Behind Russia-Iran cooperation over Syria

Scott Peterson

RUSSIAN strategic bombers launched from Iran struck rebel positions in Syria on Wednesday, in a second day of attacks that multiply Russian firepower in the Middle East and underscore unprecedented military cooperation between the Islamic Republic and a foreign power. The Kremlin says the Tu-22M3 bombers attacked targets of the so-called Islamic State (IS) and other factions in Syria that oppose President Bashar al-Assad, an ally of both Moscow and Tehran.
Russia’s decision to use the Shahid Nojeh military airbase in western Iran underscores its calculation that bolstering its nearly year-long overt military intervention – which began dramatically with Russia airstrikes launched from a base in the Syrian coastal town of Latakia – can help tip the battlefield in Assad’s favour. Perhaps just as significantly, the high-profile move allows both nations to ease their isolation, imposed by the US and the West, while spreading their regional influence through the use of hard power. “It means that keeping Assad in power is very important for Iran, and for Iranian hardliners too, since they are allowing an infidel military on their sacred territory,” says Pavel Felgenhauer, a defence columnist for Novaya Gazeta in Moscow. “The Iranian and Russian strategic intent in Syria seems much closer than the Russian and American strategic intent in Syria,” says Mr. Felgenhauer, referring to an earlier agreement by US and Russia to seek a negotiated solution. “I was a bit surprised that the Russian defence ministry so promptly acknowledged that we are in Iran…. The Russian military tends to be secretive, so that was a political decision to demonstrate to world that Russia and Iran are militarily together.”
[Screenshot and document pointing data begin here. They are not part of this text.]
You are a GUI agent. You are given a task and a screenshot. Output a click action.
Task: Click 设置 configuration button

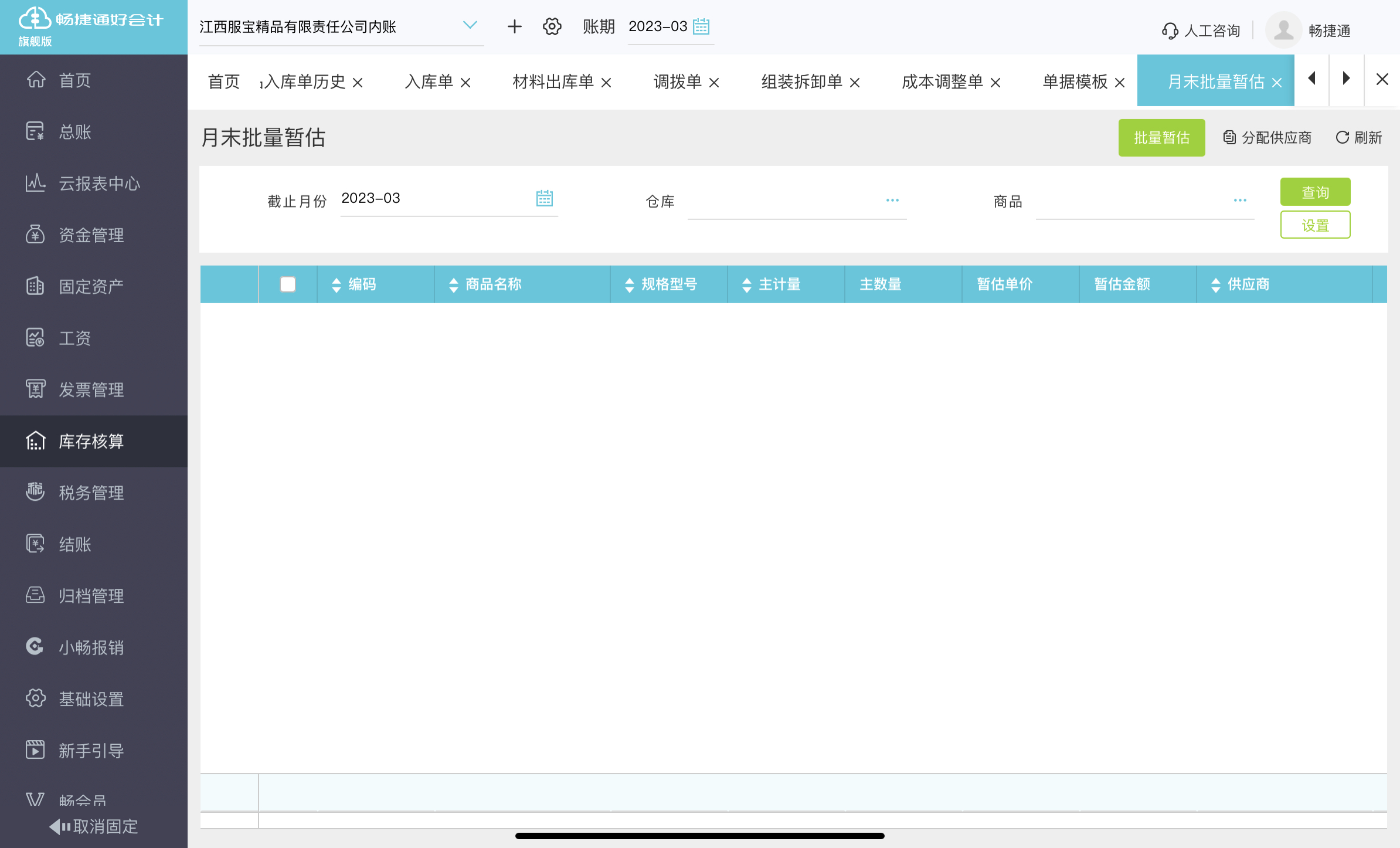coord(1315,225)
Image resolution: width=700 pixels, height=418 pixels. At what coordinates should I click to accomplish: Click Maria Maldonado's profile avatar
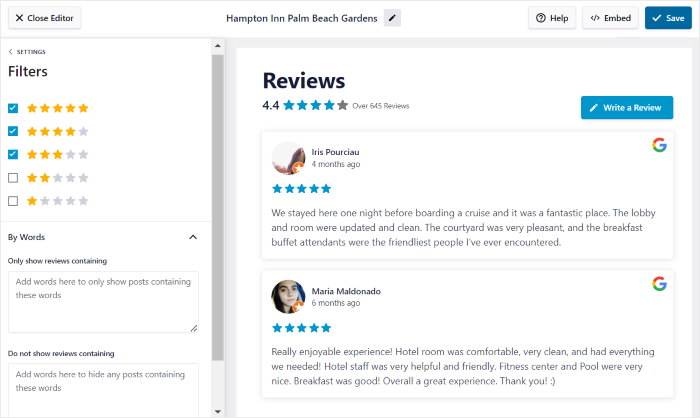click(x=288, y=297)
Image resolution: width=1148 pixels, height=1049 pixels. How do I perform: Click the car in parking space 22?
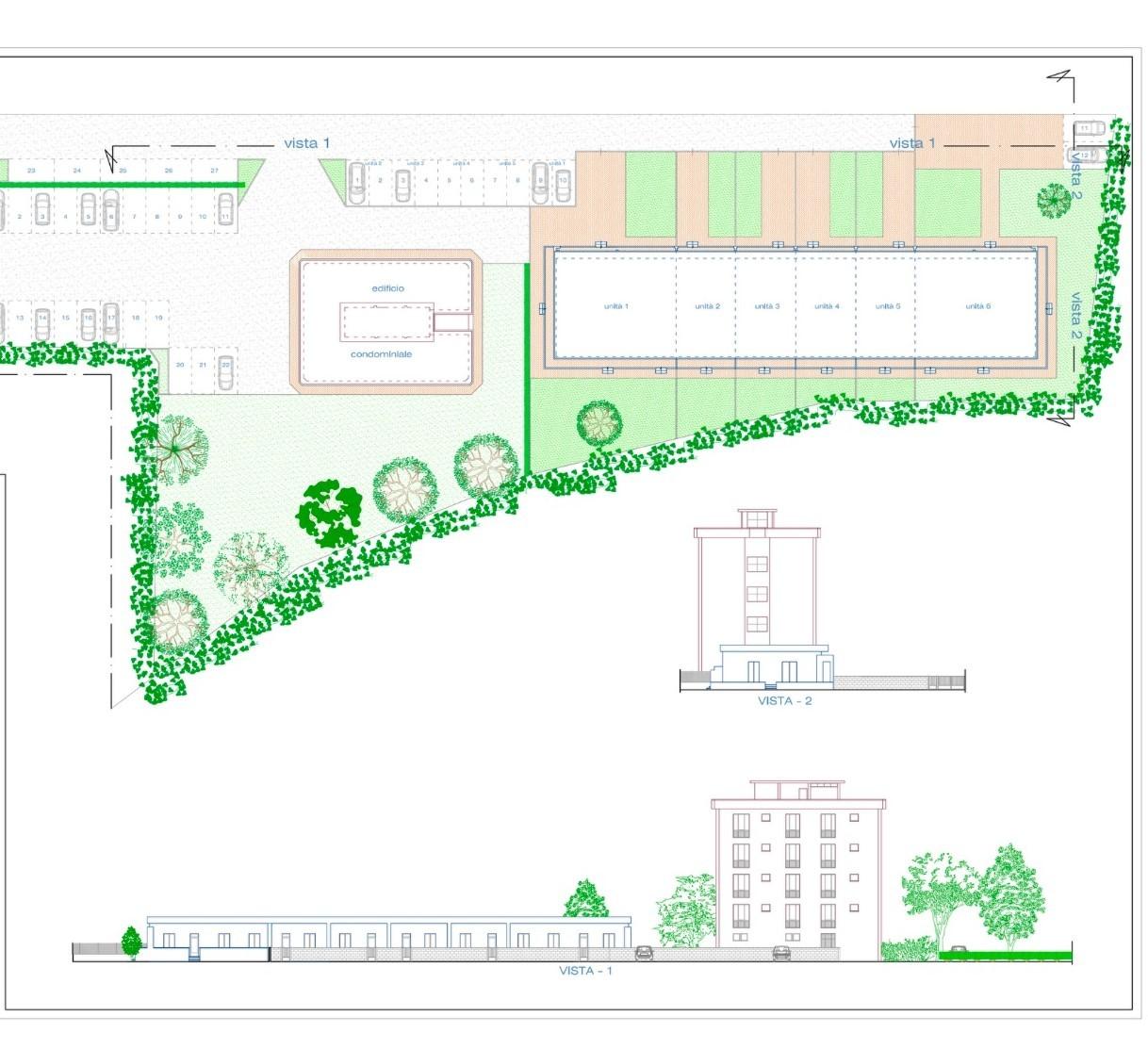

Since last November, Russia’s strategic bombers have had to fly from an old Soviet airbase at Mozdok in southern Russia. The 650-mile distance to Aleppo from Mozdok is not much shorter from the western Iranian base near Hamedan, as the crow flies. But Russian planes must skirt Turkey, and targets in eastern Syria – and also anywhere in Iraq, should Russia eventually choose to take on IS targets there – are significantly closer from Iran. Flying out of Iran, therefore, enables Russian jets to carry full payloads of 24 metric tons – more than the maximum for the longer run from Russia, notes Mr. Felgenhauer. “That is of course significant, because since they are carpet bombing Syria, the more bombs you take, the more land you cover,” he says. “Right now at this pivotal point in the battle for Aleppo, it is very important that Russia has drastically increased bomb-carrying capability, to bring the bombs to the Syrian opposition.”
A top Iranian official said the new arrangement was Syria-specific but also “strategic,” and a “warning to terrorist-supporting countries” – an oblique reference to the US and its allies, which want to see Mr. Assad removed from power. While Iran- and Russia-led cooperation had already made life “very tough for terrorists,” the new expansion “will continue until they are completely wiped out,” said Ali Shamkhani, the head of Iran’s Supreme National Security Council. The Russian military presence is sensitive in Iran, where revolutionary ideology since 1979 opposed both US and Soviet influence during the cold war, and categorically, in rhetoric at least, rejects foreign meddling. Ali Larijani, Iran’s speaker of parliament, reminded lawmakers on Wednesday that it was “forbidden” by the Constitution to create a foreign military base, and that Iran had not “given the base over to Russia in military terms.” Indeed, the Iran-Russia cooperation is temporary, defined by mutual recognition of the threat of IS, and “is not a coalition against a third-party state [such as] the US, Saudi Arabia, or Turkey,” says Kayhan Barzegar, director of the Institute for Middle East Strategic Studies in Tehran.
But while both sides have downplayed any greater regional ambitions, others see a larger strategy at play. “There could be more, and the possibility of spreading the Russian air campaign to Iraq,” says Felgenhauer. “The thing is not about Syria per se. Syria is important, but there is more: Russia wants to spread its influence over the entire region, have bases all over, push the Americans out and become the dominant power in the region.”